Data for processing
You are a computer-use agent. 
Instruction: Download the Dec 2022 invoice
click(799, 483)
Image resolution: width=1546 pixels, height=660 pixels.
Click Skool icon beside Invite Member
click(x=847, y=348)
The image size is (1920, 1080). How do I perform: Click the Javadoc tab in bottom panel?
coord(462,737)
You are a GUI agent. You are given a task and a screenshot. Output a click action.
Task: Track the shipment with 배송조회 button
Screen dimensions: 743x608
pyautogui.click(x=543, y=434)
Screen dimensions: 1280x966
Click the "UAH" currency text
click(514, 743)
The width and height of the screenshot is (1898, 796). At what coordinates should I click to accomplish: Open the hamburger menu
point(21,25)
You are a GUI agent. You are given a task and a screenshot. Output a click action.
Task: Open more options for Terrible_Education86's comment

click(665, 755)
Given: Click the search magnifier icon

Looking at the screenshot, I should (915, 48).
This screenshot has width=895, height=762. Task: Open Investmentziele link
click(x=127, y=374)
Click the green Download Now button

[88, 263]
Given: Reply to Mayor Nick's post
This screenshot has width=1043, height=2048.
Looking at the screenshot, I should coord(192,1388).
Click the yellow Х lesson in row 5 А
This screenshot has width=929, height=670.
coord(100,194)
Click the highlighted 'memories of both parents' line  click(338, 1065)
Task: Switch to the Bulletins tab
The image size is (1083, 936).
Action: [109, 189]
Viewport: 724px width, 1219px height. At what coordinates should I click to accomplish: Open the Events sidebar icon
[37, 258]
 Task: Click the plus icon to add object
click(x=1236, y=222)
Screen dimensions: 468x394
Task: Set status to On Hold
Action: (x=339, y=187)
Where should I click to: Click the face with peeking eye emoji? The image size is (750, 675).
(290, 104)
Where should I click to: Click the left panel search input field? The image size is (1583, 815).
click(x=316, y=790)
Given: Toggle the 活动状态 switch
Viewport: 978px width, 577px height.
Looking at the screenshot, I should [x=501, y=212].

What the task asks
Copy out all the records exactly.

Task output
You are a computer-use agent. 
Instruction: Download the Dec 2022 invoice
click(799, 483)
Image resolution: width=1546 pixels, height=660 pixels.
Click Skool icon beside Invite Member
click(x=847, y=348)
The image size is (1920, 1080). How do I perform: Click the Javadoc tab in bottom panel?
coord(462,737)
You are a GUI agent. You are given a task and a screenshot. Output a click action.
Task: Track the shipment with 배송조회 button
Screen dimensions: 743x608
pyautogui.click(x=543, y=434)
Screen dimensions: 1280x966
Click the "UAH" currency text
click(514, 743)
The width and height of the screenshot is (1898, 796). At what coordinates should I click to accomplish: Open the hamburger menu
point(21,25)
You are a GUI agent. You are given a task and a screenshot. Output a click action.
Task: Open more options for Terrible_Education86's comment

click(665, 755)
Given: Click the search magnifier icon

Looking at the screenshot, I should (915, 48).
This screenshot has width=895, height=762. Task: Open Investmentziele link
click(x=127, y=374)
Click the green Download Now button

[88, 263]
Given: Reply to Mayor Nick's post
This screenshot has width=1043, height=2048.
Looking at the screenshot, I should coord(192,1388).
Click the yellow Х lesson in row 5 А
This screenshot has width=929, height=670.
coord(100,194)
Click the highlighted 'memories of both parents' line  click(338, 1065)
Task: Switch to the Bulletins tab
The image size is (1083, 936).
Action: [109, 189]
Viewport: 724px width, 1219px height. At what coordinates should I click to accomplish: Open the Events sidebar icon
[37, 258]
 Task: Click the plus icon to add object
click(x=1236, y=222)
Screen dimensions: 468x394
Task: Set status to On Hold
Action: (x=339, y=187)
Where should I click to: Click the face with peeking eye emoji? The image size is (750, 675).
(290, 104)
Where should I click to: Click the left panel search input field? The image size is (1583, 815).
click(x=316, y=790)
Given: Toggle the 活动状态 switch
Viewport: 978px width, 577px height.
Looking at the screenshot, I should [x=501, y=212].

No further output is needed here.